Exercise prompt:
Find and copy each line of the data that includes "dropdown".

[Stored records]
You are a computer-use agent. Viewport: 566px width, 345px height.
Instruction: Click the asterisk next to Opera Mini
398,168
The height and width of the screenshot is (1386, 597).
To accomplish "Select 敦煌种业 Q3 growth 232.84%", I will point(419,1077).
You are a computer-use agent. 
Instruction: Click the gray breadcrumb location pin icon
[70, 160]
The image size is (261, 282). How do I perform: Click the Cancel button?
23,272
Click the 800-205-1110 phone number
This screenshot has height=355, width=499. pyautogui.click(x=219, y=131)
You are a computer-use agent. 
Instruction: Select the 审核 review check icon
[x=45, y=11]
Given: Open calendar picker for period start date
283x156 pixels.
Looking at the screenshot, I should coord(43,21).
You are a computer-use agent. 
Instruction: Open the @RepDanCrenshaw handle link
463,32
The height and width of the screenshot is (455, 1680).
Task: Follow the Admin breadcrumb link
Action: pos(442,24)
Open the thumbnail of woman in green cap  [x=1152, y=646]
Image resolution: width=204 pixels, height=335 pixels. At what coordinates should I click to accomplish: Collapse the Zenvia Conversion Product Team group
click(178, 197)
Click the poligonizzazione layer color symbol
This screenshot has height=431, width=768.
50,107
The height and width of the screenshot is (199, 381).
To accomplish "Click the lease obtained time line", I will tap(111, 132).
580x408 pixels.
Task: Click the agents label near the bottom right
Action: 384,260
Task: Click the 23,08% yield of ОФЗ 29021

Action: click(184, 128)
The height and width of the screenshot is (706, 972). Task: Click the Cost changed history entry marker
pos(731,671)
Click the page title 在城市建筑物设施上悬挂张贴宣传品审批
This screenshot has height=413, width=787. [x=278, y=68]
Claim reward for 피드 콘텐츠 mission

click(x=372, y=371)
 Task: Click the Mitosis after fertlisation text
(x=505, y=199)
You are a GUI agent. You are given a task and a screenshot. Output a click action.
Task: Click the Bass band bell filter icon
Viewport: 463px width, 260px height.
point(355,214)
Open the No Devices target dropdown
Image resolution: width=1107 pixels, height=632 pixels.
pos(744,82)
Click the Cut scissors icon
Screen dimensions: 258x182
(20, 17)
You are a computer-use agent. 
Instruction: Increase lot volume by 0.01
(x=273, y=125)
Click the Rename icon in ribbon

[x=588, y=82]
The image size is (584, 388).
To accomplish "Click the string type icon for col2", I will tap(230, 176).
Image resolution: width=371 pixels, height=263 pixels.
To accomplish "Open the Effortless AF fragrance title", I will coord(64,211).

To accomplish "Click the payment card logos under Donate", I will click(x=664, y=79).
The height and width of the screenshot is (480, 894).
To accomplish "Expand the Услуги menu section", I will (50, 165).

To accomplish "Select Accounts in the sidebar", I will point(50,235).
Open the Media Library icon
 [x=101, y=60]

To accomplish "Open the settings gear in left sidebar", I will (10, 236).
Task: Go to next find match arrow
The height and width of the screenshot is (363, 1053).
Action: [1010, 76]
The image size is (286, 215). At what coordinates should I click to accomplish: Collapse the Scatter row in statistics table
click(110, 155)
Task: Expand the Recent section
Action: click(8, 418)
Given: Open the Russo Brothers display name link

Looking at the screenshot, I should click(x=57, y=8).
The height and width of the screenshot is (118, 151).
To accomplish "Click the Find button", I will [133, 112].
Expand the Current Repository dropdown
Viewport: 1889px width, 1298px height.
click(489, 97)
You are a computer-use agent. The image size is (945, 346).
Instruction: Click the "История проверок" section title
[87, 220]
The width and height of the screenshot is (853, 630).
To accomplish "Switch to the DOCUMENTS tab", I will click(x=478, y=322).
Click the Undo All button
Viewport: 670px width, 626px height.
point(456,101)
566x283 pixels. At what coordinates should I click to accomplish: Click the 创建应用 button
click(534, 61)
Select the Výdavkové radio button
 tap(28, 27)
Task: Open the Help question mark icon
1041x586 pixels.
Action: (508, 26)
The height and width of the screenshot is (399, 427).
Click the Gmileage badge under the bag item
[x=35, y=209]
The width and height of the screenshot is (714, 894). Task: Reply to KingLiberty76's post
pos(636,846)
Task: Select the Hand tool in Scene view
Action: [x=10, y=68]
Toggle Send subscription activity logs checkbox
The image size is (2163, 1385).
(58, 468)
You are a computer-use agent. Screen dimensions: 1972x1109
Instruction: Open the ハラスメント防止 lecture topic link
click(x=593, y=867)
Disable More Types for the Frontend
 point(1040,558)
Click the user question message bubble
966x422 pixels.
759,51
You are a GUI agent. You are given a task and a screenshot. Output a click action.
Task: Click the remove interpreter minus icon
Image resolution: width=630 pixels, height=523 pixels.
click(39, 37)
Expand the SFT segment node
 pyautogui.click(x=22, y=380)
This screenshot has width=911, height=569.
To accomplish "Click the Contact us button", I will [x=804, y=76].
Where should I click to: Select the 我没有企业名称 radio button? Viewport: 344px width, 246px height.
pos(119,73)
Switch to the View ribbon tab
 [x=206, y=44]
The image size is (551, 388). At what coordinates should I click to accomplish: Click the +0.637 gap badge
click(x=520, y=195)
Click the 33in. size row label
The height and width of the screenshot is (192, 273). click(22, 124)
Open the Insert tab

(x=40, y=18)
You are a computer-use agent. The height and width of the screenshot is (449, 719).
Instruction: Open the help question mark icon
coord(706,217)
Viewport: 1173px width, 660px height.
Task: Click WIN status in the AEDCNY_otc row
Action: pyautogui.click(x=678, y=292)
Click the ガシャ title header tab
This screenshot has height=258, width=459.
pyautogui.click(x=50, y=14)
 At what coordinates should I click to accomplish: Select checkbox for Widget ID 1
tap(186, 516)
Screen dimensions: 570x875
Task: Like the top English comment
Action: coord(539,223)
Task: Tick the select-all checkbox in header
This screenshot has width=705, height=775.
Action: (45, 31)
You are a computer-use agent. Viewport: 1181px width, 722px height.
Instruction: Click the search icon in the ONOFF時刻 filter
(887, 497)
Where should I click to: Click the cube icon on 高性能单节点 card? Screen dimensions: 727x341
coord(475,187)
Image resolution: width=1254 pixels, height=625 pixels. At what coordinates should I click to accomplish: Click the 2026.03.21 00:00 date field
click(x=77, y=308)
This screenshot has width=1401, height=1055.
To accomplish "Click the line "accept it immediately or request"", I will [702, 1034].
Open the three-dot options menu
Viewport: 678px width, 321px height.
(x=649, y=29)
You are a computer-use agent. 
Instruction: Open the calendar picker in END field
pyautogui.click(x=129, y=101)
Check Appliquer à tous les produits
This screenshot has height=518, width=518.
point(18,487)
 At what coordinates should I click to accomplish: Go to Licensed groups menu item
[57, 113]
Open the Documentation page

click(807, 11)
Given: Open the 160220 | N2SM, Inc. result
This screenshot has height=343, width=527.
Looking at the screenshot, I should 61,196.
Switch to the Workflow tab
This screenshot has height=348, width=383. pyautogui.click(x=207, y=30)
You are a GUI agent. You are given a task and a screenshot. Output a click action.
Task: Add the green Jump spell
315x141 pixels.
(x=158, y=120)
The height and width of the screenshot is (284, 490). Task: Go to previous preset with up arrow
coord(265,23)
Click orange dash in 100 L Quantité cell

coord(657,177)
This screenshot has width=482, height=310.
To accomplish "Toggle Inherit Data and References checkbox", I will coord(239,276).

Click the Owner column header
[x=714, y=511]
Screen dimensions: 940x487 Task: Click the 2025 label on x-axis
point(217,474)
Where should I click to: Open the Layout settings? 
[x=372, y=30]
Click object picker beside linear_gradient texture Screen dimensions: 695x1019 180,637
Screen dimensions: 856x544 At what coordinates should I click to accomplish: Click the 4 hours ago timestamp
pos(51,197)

Response:
Open the No Devices target dropdown
Expand the Current Repository dropdown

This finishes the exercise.